La maggior parte dei modelli di lito-panspermia davano per scontato che l’unico modo col quale un frammento di roccia può allontanarsi da un sistema solare consiste nel passare insolitamente vicino a un grande corpo celeste come Giove, così da essere lanciato dalla sua forza gravitazionale a una velocità di circa 29 mila chilometri orari. Gli scienziati impegnati nelle ultime ricerche hanno fatto ricorso a un computer per tracciare la simulazione di una deriva lenta, un movimento simile a quella di una chiatta, grazie al quale un detrito poco alla volta può essere trascinato fuori da un sistema solare finché arriva così lontano dal suo sole originario che la minima oscillazione nella sua traiettoria potrebbe farlo finire nello spazio interstellare.
«A quel punto», spiega l’astrofisico Edward Belbruno, uno dei coautori di Princeton della ricerca, «è soltanto il caso a determinare se riuscirà a uscirne o no». Le immense distanze da coprire fino ai sistemi solari più vicini non contano. E, conclude Belbruno: «Migliaia di miliardi di detriti possono allontanarsi in questo modo da un sistema solare. Nel corso di 300 milioni di anni, la Terra potrebbe essere stata colpita da tre miliardi di essi».

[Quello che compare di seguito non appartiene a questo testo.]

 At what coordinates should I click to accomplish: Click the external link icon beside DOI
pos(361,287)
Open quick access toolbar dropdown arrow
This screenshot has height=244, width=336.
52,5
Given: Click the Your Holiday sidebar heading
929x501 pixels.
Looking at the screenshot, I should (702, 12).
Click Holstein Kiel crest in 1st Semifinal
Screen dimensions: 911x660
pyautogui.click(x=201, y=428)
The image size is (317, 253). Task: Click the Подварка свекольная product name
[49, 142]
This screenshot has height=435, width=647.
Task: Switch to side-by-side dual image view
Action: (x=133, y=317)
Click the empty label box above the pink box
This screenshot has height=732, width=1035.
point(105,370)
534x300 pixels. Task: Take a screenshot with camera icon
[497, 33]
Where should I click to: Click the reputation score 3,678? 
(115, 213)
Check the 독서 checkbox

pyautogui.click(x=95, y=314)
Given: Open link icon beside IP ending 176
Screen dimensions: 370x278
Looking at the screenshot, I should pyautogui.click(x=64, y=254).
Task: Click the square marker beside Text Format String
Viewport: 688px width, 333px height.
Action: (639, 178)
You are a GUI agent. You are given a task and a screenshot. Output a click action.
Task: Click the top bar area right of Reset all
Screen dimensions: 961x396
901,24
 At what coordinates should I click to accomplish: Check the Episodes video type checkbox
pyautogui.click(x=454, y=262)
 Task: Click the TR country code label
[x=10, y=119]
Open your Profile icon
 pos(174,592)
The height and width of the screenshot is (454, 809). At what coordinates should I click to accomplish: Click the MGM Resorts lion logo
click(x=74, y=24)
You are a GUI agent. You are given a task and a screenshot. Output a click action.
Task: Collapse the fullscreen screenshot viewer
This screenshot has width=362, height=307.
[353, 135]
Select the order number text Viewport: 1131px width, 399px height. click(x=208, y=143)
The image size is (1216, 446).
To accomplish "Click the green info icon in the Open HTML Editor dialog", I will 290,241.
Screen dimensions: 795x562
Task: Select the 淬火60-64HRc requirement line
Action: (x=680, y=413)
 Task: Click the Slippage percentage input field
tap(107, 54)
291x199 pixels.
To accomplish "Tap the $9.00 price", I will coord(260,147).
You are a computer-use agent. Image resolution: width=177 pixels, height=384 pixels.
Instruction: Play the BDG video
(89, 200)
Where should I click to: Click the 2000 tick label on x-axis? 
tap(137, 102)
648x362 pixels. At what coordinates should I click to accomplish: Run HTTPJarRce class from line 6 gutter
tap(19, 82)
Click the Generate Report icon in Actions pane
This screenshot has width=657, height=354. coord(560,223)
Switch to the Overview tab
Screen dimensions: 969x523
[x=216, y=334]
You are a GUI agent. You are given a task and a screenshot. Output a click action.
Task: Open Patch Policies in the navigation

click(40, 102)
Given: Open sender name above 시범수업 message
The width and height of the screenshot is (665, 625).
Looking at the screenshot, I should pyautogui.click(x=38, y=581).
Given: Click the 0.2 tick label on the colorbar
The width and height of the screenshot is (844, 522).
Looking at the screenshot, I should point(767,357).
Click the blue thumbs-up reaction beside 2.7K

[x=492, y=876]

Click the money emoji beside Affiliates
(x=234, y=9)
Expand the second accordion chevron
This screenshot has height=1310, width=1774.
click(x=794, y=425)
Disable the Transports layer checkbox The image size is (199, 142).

Per il momento è impossibile sapere con certezza se anche uno solo di quei tre miliardi di detriti cosmici ospitasse al proprio interno del materiale organico, specialmente così tanto tempo addietro nella storia del Gruppo Locale. Ma se c’è una cosa che i nuovi studi hanno chiarito è che è altrettanto impossibile continuare a considerare la Terra e gli organismi che la abitano come qualcosa di separato dal resto dell’universo. I componenti elementari della vita organica sono ovunque. Ed è sempre più verosimile che possa esserlo anche la vita.